** Opening Recorded data block **
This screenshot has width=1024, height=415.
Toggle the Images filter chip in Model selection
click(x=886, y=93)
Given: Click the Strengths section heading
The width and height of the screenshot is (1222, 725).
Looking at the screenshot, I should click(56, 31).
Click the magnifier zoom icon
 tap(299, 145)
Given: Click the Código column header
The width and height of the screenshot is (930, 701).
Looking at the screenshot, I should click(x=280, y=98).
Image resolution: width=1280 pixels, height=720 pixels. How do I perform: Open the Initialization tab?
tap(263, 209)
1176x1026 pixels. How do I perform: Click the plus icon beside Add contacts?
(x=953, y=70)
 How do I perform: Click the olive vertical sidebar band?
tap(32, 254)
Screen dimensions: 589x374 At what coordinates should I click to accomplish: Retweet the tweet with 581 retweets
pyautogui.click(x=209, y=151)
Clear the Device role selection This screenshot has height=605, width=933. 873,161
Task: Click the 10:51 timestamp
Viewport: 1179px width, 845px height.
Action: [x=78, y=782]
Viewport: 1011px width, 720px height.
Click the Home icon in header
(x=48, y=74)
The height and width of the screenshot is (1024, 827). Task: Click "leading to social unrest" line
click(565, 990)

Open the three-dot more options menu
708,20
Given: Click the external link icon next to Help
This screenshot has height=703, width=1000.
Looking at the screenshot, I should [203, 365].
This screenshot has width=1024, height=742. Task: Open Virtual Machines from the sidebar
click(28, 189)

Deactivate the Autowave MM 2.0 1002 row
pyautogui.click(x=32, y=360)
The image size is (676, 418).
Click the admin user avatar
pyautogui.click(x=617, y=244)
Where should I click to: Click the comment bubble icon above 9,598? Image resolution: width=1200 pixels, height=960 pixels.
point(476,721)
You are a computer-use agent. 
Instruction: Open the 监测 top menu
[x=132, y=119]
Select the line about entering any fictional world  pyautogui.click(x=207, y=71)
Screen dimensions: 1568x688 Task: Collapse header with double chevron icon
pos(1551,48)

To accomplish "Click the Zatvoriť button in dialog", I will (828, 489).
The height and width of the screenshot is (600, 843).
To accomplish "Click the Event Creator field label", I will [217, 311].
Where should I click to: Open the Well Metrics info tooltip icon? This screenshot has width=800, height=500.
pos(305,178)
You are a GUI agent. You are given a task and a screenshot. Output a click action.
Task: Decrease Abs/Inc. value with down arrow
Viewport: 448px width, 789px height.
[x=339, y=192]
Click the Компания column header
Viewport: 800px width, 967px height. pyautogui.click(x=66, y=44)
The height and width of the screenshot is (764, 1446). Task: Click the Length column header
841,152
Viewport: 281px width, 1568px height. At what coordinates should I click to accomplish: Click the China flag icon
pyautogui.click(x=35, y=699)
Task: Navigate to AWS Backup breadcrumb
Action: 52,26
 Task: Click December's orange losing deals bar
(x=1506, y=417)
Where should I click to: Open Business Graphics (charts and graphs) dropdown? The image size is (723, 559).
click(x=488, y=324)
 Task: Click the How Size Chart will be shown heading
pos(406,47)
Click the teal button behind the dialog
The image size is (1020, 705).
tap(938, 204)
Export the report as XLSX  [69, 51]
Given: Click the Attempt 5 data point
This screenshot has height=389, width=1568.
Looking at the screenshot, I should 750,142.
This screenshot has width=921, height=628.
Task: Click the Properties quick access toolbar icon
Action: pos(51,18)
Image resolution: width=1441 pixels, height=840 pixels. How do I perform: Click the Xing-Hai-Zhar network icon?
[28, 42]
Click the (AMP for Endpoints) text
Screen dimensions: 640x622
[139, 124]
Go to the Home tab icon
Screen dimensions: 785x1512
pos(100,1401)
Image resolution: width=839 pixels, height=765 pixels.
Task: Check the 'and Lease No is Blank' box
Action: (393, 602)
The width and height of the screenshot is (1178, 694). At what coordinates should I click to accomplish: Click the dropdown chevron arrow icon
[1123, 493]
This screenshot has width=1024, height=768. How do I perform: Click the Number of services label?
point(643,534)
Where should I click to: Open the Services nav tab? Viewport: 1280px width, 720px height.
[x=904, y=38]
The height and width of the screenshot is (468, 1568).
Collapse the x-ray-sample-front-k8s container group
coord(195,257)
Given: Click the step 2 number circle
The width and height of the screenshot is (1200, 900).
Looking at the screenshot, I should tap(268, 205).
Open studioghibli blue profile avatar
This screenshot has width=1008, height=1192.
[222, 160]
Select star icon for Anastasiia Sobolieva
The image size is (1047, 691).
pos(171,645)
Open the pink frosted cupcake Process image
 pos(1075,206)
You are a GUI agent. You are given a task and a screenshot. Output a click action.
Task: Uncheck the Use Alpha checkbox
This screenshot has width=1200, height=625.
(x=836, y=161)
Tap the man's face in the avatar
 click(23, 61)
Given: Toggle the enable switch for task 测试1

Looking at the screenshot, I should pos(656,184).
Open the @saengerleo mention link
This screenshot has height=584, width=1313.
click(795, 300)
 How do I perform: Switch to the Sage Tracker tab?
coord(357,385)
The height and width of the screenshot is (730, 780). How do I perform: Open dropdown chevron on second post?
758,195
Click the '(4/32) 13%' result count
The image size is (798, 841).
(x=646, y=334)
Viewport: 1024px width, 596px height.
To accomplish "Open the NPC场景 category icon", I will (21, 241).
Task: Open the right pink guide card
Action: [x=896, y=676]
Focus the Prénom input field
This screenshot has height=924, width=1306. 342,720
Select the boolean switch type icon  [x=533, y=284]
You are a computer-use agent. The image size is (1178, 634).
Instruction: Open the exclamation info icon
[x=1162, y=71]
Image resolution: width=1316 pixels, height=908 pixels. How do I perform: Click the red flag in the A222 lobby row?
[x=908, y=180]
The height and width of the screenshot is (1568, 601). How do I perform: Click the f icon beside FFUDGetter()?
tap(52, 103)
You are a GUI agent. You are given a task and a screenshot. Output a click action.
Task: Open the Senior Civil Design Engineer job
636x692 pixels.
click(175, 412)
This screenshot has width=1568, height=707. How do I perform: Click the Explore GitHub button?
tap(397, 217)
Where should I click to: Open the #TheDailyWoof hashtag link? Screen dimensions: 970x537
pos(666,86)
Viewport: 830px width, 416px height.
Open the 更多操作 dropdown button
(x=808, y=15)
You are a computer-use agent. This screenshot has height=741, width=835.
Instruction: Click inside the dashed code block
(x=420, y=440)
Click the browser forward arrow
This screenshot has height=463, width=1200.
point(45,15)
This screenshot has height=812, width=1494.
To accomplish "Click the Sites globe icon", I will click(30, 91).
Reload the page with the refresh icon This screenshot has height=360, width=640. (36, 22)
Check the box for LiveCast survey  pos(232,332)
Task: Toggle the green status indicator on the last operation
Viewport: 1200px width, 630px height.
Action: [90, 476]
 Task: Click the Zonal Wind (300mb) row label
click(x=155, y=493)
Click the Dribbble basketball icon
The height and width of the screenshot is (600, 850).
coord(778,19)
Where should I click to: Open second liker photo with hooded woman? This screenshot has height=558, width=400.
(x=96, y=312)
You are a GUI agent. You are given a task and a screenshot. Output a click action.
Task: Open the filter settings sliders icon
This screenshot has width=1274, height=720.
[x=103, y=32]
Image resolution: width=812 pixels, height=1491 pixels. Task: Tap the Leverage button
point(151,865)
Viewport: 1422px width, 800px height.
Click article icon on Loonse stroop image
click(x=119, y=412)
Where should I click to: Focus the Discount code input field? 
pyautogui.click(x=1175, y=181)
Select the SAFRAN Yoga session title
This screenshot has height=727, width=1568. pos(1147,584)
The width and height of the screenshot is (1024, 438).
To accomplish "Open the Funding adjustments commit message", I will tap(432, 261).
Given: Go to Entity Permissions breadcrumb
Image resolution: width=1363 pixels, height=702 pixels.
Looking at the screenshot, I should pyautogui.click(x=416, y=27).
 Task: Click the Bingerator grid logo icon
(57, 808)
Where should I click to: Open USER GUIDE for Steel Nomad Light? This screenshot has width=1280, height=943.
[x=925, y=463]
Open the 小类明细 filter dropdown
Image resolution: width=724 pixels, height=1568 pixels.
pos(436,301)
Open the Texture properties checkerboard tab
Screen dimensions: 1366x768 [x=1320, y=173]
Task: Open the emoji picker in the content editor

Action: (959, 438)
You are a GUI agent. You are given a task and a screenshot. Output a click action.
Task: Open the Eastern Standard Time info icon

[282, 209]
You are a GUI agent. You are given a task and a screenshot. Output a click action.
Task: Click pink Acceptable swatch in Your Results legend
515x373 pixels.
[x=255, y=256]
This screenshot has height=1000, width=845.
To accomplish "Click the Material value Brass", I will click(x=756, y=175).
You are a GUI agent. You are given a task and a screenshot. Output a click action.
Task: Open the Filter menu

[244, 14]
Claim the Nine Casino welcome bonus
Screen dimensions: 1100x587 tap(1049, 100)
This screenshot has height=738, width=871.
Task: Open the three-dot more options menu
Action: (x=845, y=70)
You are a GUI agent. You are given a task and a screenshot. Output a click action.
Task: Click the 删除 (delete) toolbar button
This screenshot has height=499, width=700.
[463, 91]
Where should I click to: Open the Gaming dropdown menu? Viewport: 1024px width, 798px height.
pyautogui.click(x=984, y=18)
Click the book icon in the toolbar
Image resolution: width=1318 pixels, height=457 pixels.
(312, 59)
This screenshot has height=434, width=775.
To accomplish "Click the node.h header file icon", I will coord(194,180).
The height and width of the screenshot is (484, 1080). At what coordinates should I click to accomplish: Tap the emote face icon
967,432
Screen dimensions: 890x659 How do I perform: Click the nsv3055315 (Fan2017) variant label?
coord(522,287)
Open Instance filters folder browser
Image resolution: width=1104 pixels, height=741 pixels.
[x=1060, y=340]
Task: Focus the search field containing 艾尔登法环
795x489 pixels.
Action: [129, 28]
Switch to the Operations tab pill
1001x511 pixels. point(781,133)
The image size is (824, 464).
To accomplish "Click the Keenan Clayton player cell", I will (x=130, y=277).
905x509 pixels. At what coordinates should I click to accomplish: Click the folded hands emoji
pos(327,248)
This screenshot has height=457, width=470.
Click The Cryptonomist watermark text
** Closing Recorded data block **
=== Problem details ===
Wherever the string "computer" occurs in the listing, return the line it sits on.

=== Written answer ===
You are a computer-use agent. 
You are a computer-use agent. The image size is (1178, 634).
You are a computer-use agent. This screenshot has height=741, width=835.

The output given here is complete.